WHAT YOU HAVE TO DO
For this exercise, reproduce the entries below exactly, but only from the line containing "Viewport: 1999px width, 1200px" through the line containing "Open the query", both included.
--- START ---
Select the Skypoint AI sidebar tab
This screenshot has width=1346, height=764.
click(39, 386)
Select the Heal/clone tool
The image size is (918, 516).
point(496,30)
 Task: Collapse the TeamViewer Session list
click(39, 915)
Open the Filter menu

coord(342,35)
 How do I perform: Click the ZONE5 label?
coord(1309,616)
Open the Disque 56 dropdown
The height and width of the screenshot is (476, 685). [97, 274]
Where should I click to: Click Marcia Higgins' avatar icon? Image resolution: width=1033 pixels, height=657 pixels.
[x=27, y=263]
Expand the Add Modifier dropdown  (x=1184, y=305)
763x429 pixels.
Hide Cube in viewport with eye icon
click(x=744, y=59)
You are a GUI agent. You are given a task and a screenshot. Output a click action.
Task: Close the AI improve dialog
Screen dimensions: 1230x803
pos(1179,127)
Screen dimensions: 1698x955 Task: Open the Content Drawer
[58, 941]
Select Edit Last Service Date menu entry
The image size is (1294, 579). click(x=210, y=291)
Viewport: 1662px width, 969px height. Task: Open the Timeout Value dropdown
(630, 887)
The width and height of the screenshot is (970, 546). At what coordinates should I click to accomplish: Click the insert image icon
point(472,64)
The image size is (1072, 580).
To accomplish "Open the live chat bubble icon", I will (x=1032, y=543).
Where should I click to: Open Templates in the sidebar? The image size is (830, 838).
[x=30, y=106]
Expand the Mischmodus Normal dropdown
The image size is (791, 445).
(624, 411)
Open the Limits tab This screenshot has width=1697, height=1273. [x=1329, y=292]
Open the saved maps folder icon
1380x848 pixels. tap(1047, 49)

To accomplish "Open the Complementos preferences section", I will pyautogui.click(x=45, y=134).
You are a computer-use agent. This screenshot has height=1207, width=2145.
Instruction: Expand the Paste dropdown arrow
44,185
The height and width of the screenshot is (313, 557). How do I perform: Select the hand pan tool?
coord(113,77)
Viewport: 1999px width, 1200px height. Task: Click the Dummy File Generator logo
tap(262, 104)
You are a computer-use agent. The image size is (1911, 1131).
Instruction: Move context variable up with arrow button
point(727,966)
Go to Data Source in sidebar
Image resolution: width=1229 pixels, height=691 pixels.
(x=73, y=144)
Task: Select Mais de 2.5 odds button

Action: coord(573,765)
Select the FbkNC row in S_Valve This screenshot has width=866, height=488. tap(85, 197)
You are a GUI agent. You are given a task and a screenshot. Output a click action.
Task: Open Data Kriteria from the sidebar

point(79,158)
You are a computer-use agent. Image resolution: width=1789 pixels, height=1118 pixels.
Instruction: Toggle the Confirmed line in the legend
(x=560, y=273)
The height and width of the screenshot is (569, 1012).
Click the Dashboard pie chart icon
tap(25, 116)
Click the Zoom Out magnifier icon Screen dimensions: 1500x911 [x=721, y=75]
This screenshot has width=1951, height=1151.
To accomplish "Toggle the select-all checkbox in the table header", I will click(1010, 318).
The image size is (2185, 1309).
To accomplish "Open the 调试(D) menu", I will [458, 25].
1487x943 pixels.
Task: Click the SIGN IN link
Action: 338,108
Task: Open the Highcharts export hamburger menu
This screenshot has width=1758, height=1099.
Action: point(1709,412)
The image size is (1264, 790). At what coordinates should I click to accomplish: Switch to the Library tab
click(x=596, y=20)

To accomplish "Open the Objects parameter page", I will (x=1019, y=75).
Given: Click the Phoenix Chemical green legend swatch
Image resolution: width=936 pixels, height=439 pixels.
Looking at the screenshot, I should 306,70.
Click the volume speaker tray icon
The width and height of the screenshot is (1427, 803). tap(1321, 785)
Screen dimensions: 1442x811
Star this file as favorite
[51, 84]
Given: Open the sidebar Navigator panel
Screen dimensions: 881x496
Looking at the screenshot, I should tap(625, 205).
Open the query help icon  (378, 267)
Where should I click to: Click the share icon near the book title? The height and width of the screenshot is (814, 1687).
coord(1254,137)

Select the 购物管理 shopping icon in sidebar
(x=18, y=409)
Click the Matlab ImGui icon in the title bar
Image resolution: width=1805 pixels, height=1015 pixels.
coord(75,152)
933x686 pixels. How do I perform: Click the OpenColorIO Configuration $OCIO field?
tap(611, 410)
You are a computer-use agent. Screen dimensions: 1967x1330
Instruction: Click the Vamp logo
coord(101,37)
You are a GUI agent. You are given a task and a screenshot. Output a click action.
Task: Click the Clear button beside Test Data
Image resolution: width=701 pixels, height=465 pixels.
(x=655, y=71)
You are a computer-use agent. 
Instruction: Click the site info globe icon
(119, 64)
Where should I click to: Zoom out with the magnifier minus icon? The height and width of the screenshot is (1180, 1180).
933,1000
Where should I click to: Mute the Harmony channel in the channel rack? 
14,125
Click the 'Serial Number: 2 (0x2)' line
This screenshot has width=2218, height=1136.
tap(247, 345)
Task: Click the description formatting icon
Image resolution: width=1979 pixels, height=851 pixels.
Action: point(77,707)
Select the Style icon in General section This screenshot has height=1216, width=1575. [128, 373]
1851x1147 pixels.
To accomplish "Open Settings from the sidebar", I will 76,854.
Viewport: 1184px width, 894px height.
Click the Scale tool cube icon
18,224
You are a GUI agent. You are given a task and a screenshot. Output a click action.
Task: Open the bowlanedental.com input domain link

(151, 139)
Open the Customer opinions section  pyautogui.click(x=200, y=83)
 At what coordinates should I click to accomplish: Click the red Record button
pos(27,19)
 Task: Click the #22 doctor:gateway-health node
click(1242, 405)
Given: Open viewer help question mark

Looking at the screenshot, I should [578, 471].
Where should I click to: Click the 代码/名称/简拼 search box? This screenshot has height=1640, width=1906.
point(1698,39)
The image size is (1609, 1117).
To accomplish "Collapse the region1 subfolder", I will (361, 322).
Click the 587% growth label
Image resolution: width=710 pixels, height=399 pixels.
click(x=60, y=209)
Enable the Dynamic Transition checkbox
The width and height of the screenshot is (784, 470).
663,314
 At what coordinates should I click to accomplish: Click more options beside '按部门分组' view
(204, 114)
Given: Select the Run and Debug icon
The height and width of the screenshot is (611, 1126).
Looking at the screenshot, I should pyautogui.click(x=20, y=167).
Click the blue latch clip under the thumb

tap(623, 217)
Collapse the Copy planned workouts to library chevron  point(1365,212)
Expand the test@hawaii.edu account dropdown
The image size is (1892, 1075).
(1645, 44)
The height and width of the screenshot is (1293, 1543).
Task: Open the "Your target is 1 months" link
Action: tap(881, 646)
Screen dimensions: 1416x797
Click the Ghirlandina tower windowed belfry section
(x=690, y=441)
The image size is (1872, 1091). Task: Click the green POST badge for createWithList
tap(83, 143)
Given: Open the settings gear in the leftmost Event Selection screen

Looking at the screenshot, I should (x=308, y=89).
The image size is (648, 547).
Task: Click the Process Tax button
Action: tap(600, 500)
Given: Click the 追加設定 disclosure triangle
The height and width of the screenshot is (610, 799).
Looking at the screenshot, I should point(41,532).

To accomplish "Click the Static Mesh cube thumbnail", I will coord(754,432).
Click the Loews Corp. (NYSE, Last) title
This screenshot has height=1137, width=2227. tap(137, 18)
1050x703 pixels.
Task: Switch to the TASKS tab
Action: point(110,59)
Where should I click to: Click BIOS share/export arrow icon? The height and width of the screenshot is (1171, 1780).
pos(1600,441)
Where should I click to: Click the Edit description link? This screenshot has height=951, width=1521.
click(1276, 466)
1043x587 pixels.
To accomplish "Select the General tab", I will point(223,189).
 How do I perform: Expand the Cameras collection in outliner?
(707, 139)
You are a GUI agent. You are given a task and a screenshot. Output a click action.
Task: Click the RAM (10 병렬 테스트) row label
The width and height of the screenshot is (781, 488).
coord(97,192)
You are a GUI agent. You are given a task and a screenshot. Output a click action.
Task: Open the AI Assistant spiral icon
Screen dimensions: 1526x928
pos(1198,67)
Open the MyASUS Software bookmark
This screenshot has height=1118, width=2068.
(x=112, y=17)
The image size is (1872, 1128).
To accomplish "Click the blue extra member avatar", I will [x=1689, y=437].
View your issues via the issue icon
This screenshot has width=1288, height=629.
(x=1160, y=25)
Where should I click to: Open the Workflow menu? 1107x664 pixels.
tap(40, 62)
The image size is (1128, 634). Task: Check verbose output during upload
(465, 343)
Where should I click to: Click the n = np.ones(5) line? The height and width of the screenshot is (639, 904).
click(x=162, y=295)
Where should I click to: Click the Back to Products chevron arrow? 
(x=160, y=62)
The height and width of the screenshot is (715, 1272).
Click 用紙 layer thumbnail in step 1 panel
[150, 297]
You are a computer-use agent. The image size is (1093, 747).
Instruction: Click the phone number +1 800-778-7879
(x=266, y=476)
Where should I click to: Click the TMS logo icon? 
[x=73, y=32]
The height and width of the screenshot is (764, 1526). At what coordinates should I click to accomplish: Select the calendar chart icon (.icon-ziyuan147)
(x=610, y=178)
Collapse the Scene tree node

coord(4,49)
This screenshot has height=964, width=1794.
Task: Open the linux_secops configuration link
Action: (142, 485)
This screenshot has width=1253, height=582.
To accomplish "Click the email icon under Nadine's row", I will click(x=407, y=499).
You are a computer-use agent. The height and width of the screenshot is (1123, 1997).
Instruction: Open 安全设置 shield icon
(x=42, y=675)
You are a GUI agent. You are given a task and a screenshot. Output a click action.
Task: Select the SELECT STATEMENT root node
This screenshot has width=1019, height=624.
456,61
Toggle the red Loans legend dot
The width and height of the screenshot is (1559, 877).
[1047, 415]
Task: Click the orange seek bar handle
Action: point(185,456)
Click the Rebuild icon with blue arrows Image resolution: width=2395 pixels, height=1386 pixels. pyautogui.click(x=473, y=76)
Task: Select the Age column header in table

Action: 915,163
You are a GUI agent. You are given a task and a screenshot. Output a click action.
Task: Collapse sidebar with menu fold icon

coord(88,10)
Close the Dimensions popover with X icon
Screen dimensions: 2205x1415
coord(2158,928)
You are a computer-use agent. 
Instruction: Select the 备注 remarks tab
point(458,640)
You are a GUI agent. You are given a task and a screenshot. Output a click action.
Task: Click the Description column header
--- END ---
RESULT OF THIS EXERCISE
Viewport: 1999px width, 1200px height. Task: Click the Dummy File Generator logo
tap(262, 104)
You are a computer-use agent. The image size is (1911, 1131).
Instruction: Move context variable up with arrow button
point(727,966)
Go to Data Source in sidebar
Image resolution: width=1229 pixels, height=691 pixels.
(x=73, y=144)
Task: Select Mais de 2.5 odds button

Action: coord(573,765)
Select the FbkNC row in S_Valve This screenshot has width=866, height=488. tap(85, 197)
You are a GUI agent. You are given a task and a screenshot. Output a click action.
Task: Open Data Kriteria from the sidebar

point(79,158)
You are a computer-use agent. Image resolution: width=1789 pixels, height=1118 pixels.
Instruction: Toggle the Confirmed line in the legend
(x=560, y=273)
The height and width of the screenshot is (569, 1012).
Click the Dashboard pie chart icon
tap(25, 116)
Click the Zoom Out magnifier icon Screen dimensions: 1500x911 [x=721, y=75]
This screenshot has width=1951, height=1151.
To accomplish "Toggle the select-all checkbox in the table header", I will click(1010, 318).
The image size is (2185, 1309).
To accomplish "Open the 调试(D) menu", I will [458, 25].
1487x943 pixels.
Task: Click the SIGN IN link
Action: 338,108
Task: Open the Highcharts export hamburger menu
This screenshot has width=1758, height=1099.
Action: point(1709,412)
The image size is (1264, 790). At what coordinates should I click to accomplish: Switch to the Library tab
click(x=596, y=20)

To accomplish "Open the Objects parameter page", I will (x=1019, y=75).
Given: Click the Phoenix Chemical green legend swatch
Image resolution: width=936 pixels, height=439 pixels.
Looking at the screenshot, I should 306,70.
Click the volume speaker tray icon
The width and height of the screenshot is (1427, 803). tap(1321, 785)
Screen dimensions: 1442x811
Star this file as favorite
[51, 84]
Given: Open the sidebar Navigator panel
Screen dimensions: 881x496
Looking at the screenshot, I should tap(625, 205).
Open the query help icon  (378, 267)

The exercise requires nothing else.